* [WHAT YOU SHOULD DO]: Let the line containing "The height and width of the screenshot is (349, 752)." serve as the first line of the answer and the final line of the entries as its last, with every line between copied exactly.

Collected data

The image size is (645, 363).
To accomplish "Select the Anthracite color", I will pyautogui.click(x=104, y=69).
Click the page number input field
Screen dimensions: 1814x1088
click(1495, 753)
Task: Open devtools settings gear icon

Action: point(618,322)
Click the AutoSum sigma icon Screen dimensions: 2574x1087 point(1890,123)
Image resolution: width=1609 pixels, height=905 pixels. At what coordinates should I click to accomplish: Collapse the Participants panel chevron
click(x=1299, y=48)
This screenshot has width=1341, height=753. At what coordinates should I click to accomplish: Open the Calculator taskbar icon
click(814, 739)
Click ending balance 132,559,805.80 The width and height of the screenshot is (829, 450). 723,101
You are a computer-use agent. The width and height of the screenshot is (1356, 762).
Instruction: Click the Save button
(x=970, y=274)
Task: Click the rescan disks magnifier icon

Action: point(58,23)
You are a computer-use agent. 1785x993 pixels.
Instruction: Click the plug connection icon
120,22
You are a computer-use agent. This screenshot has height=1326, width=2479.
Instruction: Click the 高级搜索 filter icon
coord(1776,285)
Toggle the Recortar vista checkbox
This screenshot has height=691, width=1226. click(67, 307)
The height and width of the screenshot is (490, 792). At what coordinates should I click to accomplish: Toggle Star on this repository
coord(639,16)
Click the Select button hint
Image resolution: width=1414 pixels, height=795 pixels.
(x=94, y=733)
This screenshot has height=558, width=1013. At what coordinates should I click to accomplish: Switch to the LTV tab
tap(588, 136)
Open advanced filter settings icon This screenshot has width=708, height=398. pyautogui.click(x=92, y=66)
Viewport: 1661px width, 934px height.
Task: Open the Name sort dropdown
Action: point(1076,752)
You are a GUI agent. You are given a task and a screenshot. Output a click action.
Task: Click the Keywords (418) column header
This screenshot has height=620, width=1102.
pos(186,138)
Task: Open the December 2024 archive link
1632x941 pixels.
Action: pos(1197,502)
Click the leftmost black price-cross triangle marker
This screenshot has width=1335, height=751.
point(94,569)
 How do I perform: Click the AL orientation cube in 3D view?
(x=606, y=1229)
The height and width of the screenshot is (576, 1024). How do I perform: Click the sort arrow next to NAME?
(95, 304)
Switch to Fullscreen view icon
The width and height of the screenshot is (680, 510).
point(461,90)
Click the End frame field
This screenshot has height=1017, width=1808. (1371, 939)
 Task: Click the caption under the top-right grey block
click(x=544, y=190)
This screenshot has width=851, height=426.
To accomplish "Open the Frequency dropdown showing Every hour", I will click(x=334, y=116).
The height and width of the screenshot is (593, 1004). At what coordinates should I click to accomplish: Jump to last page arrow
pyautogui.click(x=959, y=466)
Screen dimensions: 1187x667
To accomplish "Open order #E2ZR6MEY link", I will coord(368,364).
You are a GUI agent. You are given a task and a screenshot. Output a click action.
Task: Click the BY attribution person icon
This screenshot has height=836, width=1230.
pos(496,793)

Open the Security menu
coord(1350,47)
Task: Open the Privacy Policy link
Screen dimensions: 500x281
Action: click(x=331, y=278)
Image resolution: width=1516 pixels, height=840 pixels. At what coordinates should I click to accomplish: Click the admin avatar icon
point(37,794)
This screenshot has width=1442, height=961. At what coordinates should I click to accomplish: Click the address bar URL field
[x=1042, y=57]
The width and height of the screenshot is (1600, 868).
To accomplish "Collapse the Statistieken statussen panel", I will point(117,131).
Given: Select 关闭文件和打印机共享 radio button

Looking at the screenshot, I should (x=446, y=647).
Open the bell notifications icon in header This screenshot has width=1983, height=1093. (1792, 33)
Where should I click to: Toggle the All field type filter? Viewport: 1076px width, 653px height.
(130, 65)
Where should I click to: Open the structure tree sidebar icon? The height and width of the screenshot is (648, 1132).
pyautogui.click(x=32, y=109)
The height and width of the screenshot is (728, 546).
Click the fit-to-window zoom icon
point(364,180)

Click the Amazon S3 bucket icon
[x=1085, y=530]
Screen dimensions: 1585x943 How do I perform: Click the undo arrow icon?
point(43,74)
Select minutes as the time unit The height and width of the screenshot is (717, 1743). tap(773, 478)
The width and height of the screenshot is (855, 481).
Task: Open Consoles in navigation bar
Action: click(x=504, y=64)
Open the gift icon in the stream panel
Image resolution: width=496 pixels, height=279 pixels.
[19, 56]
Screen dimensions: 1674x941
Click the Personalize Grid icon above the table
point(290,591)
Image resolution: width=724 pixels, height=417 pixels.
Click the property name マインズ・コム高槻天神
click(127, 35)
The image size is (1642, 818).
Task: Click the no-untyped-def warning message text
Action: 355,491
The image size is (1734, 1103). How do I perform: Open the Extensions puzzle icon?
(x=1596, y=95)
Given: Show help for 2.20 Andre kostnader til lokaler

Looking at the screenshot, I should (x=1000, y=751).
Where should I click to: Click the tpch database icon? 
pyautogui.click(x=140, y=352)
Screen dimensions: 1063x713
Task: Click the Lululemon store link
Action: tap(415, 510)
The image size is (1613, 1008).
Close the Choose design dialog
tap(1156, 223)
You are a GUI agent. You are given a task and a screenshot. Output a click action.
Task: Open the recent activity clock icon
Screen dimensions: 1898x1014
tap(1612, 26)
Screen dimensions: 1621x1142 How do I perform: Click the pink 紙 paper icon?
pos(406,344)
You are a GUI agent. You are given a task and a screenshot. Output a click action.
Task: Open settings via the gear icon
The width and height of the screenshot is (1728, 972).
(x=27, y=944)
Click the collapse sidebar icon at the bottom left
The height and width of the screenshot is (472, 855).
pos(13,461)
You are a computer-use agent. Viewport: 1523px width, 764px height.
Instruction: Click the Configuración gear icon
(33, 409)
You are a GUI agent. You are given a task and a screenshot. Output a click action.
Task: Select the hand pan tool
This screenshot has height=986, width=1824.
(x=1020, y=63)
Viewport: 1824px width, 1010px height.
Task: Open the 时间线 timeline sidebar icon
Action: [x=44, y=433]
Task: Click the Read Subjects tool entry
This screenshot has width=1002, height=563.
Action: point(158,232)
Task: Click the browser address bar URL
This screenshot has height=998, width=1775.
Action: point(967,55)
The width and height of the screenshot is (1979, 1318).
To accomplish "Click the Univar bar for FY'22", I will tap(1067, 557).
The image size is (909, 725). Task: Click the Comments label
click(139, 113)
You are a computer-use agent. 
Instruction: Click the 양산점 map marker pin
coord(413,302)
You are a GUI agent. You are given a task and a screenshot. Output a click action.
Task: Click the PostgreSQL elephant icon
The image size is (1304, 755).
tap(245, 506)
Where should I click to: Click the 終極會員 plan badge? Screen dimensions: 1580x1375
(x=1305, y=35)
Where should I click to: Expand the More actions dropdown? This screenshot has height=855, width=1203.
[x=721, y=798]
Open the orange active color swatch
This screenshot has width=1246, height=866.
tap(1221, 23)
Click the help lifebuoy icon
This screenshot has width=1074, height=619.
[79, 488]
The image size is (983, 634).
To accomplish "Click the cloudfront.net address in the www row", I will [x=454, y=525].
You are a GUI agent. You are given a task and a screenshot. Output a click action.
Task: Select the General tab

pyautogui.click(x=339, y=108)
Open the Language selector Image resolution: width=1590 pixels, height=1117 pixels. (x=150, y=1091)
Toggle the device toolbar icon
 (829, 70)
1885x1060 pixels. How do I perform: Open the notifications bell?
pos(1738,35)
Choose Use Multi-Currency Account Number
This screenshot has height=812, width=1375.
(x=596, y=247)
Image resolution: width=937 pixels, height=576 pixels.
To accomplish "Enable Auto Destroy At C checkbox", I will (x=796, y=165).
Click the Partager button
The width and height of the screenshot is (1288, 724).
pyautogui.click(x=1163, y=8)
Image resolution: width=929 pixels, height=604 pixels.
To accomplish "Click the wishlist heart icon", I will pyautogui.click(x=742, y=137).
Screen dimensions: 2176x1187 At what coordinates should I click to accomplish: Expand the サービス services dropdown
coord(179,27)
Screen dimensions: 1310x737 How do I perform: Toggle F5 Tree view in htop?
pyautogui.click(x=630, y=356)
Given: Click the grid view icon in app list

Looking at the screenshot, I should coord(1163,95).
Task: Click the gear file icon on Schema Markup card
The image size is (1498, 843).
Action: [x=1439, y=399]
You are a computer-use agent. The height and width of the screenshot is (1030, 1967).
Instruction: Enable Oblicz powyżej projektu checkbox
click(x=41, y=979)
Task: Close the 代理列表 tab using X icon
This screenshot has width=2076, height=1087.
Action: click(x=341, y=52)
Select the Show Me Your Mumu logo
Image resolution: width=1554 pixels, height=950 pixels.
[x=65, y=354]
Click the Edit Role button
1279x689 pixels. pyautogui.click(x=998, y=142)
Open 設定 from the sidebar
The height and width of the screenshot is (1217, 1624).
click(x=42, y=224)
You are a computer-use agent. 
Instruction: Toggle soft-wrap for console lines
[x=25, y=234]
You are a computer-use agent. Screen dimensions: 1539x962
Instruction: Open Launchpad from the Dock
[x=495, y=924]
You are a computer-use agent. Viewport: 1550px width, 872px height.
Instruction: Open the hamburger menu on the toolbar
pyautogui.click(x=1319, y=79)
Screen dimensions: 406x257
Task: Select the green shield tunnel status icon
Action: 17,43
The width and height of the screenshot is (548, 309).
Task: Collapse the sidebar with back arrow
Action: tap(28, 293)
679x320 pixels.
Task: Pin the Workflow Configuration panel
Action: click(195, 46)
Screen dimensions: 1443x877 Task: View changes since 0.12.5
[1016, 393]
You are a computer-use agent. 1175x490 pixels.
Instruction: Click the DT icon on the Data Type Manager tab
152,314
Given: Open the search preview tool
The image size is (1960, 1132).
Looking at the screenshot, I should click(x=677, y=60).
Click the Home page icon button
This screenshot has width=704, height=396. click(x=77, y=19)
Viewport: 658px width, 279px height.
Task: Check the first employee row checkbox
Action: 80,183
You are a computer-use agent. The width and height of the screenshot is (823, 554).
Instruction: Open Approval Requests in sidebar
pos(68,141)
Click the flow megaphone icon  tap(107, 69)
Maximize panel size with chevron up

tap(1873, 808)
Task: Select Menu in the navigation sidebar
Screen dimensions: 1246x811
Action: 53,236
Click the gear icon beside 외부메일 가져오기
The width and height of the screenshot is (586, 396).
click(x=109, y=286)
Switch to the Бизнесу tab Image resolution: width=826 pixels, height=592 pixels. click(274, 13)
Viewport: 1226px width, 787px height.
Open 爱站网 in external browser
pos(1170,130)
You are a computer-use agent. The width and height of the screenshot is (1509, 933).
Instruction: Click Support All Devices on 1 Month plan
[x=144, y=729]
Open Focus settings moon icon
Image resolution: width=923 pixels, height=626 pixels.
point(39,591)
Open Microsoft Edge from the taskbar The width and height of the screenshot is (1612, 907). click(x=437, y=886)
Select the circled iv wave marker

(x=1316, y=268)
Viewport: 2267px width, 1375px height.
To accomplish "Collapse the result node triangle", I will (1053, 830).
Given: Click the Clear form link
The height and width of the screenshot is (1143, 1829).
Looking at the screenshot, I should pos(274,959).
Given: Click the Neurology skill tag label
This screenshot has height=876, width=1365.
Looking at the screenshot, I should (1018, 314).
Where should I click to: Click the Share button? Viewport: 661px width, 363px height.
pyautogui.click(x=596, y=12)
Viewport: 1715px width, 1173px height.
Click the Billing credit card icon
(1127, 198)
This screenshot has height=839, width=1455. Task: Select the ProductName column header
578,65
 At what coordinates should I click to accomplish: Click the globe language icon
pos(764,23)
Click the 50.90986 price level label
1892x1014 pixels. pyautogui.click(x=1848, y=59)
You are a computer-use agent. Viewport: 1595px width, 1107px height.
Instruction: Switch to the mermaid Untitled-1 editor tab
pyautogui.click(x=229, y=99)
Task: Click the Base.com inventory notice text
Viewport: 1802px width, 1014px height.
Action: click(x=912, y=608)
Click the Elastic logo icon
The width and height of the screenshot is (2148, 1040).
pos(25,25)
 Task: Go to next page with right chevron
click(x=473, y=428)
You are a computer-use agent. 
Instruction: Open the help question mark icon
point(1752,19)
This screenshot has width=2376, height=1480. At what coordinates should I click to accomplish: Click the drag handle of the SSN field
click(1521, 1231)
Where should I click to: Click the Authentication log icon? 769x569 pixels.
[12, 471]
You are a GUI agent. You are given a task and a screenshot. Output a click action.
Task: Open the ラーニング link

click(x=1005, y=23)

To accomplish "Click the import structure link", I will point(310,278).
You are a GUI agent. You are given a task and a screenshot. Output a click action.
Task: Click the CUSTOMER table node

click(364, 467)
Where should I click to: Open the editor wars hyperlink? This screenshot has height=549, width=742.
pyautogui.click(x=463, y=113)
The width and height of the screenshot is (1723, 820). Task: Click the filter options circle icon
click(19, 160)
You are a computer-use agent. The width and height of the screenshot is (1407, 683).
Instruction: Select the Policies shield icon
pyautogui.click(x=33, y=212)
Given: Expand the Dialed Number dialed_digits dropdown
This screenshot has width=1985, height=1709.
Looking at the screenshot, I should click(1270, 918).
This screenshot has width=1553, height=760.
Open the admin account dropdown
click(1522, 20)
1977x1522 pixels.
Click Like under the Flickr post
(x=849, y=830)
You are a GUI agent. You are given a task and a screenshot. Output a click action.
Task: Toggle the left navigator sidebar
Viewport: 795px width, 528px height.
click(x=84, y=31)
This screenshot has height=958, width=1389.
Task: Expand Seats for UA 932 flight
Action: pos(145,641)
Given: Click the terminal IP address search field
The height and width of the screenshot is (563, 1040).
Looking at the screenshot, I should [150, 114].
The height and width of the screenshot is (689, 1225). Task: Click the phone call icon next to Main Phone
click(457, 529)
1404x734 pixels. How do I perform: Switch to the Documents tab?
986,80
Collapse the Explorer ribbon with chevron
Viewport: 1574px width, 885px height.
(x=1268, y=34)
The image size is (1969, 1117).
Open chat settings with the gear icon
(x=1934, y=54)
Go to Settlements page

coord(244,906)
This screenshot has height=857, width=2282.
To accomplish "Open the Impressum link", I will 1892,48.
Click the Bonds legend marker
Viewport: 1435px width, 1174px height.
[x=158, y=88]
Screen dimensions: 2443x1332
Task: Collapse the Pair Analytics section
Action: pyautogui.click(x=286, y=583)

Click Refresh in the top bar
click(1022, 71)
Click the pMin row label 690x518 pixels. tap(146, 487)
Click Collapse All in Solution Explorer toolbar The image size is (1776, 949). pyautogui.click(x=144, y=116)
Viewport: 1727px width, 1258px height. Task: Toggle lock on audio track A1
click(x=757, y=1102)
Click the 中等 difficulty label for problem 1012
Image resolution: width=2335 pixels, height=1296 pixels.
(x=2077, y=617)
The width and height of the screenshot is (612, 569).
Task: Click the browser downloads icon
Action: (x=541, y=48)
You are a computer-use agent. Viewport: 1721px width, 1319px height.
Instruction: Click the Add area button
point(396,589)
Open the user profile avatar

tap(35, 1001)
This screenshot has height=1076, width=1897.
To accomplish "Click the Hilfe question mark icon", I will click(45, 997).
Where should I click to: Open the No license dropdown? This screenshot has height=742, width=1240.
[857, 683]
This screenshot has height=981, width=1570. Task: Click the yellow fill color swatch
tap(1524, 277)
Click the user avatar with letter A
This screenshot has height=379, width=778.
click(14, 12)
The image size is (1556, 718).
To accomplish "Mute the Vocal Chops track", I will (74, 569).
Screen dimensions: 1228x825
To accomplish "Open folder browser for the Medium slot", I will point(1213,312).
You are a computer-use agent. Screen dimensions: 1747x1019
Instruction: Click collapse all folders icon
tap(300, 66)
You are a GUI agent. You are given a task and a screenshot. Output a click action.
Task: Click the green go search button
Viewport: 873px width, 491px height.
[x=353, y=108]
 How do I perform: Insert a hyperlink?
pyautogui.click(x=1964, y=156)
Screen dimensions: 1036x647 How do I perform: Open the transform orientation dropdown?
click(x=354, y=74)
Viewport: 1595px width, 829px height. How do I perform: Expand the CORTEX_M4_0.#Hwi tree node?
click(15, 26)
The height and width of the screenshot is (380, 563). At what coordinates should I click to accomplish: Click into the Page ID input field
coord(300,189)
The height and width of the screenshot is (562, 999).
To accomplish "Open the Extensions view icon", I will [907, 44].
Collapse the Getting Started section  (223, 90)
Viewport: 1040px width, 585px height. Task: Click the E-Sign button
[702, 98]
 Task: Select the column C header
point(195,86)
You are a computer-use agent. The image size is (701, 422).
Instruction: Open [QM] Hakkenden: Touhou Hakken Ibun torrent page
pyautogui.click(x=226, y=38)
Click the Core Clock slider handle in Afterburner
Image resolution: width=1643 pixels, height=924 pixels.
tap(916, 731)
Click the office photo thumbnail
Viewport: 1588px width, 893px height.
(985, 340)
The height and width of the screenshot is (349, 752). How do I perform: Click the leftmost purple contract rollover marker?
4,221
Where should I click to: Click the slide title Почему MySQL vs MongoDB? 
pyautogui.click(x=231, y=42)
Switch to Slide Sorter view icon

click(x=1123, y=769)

* [SOLUTION TO THIS EXERCISE]:
The height and width of the screenshot is (349, 752). How do I perform: Click the leftmost purple contract rollover marker?
4,221
Where should I click to: Click the slide title Почему MySQL vs MongoDB? 
pyautogui.click(x=231, y=42)
Switch to Slide Sorter view icon

click(x=1123, y=769)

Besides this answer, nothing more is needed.